The problem asks us to find the specific value of 'k' for which a given pair of linear equations has no solution. We are provided with two linear equations:
Equation 1: $$(3k+1)x + 3y - 2 = 0$$
Equation 2: $$(k^2+1)x + (k-2)y - 5 = 0$$
For a pair of linear equations to have no solution, their graphs must be parallel and distinct lines. This means their slopes must be equal, but their y-intercepts must be different.

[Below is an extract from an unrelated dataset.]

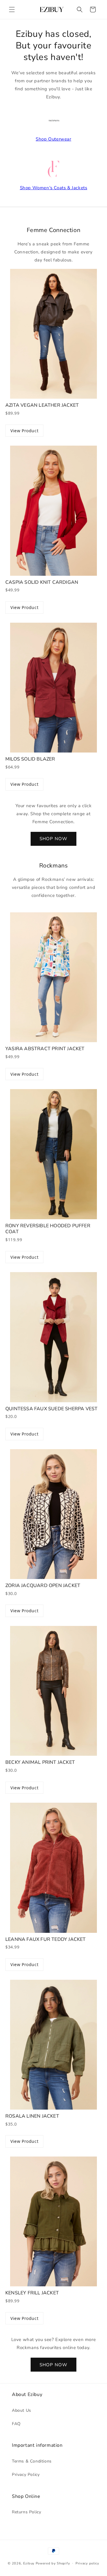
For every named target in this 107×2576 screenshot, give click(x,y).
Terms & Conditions (32, 2461)
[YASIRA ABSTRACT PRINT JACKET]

**step2** Recalling the condition for no solution

For a general pair of linear equations, $$a_1x + b_1y + c_1 = 0$$ and $$a_2x + b_2y + c_2 = 0$$, the condition for having no solution is:
$$\frac{a_1}{a_2} = \frac{b_1}{b_2} \neq \frac{c_1}{c_2}$$

**step3** Identifying the coefficients

From the given equations, we identify the coefficients:
For Equation 1:
$$a_1 = (3k+1)$$
$$b_1 = 3$$
$$c_1 = -2$$
For Equation 2:
$$a_2 = (k^2+1)$$
$$b_2 = (k-2)$$
$$c_2 = -5$$

**step4** Applying the first part of the condition: equality of ratios of coefficients of x and y

According to the condition for no solution, the ratio of the coefficients of x must be equal to the ratio of the coefficients of y:
$$\frac{a_1}{a_2} = \frac{b_1}{b_2}$$
Substitute the identified coefficients into this equation:
$$\frac{3k+1}{k^2+1} = \frac{3}{k-2}$$
To solve for 'k', we cross-multiply:
$$(3k+1)(k-2) = 3(k^2+1)$$
Expand both sides of the equation:
$$3k^2 - 6k + k - 2 = 3k^2 + 3$$
$$3k^2 - 5k - 2 = 3k^2 + 3$$
Now, we simplify the equation by subtracting $$3k^2$$ from both sides:
$$-5k - 2 = 3$$
Add 2 to both sides:
$$-5k = 3 + 2$$
$$-5k = 5$$
Divide by -5:
$$k = \frac{5}{-5}$$
$$k = -1$$

**step5** Applying the second part of the condition: inequality of ratios with constant terms

Now we must verify that for $$k = -1$$, the ratio of the coefficients of y is not equal to the ratio of the constant terms:
$$\frac{b_1}{b_2} \neq \frac{c_1}{c_2}$$
Let's calculate $$b_1/b_2$$ with $$k = -1$$:
$$\frac{b_1}{b_2} = \frac{3}{k-2} = \frac{3}{-1-2} = \frac{3}{-3} = -1$$
Now, let's calculate $$c_1/c_2$$:
$$\frac{c_1}{c_2} = \frac{-2}{-5} = \frac{2}{5}$$
We check if the condition $$-1 \neq \frac{2}{5}$$ holds true.
Since $$-1$$ is indeed not equal to $$\frac{2}{5}$$, the condition is satisfied.

**step6** Conclusion

Both conditions for having no solution are satisfied when $$k = -1$$.
Therefore, the value of 'k' for which the given pair of linear equations has no solution is -1.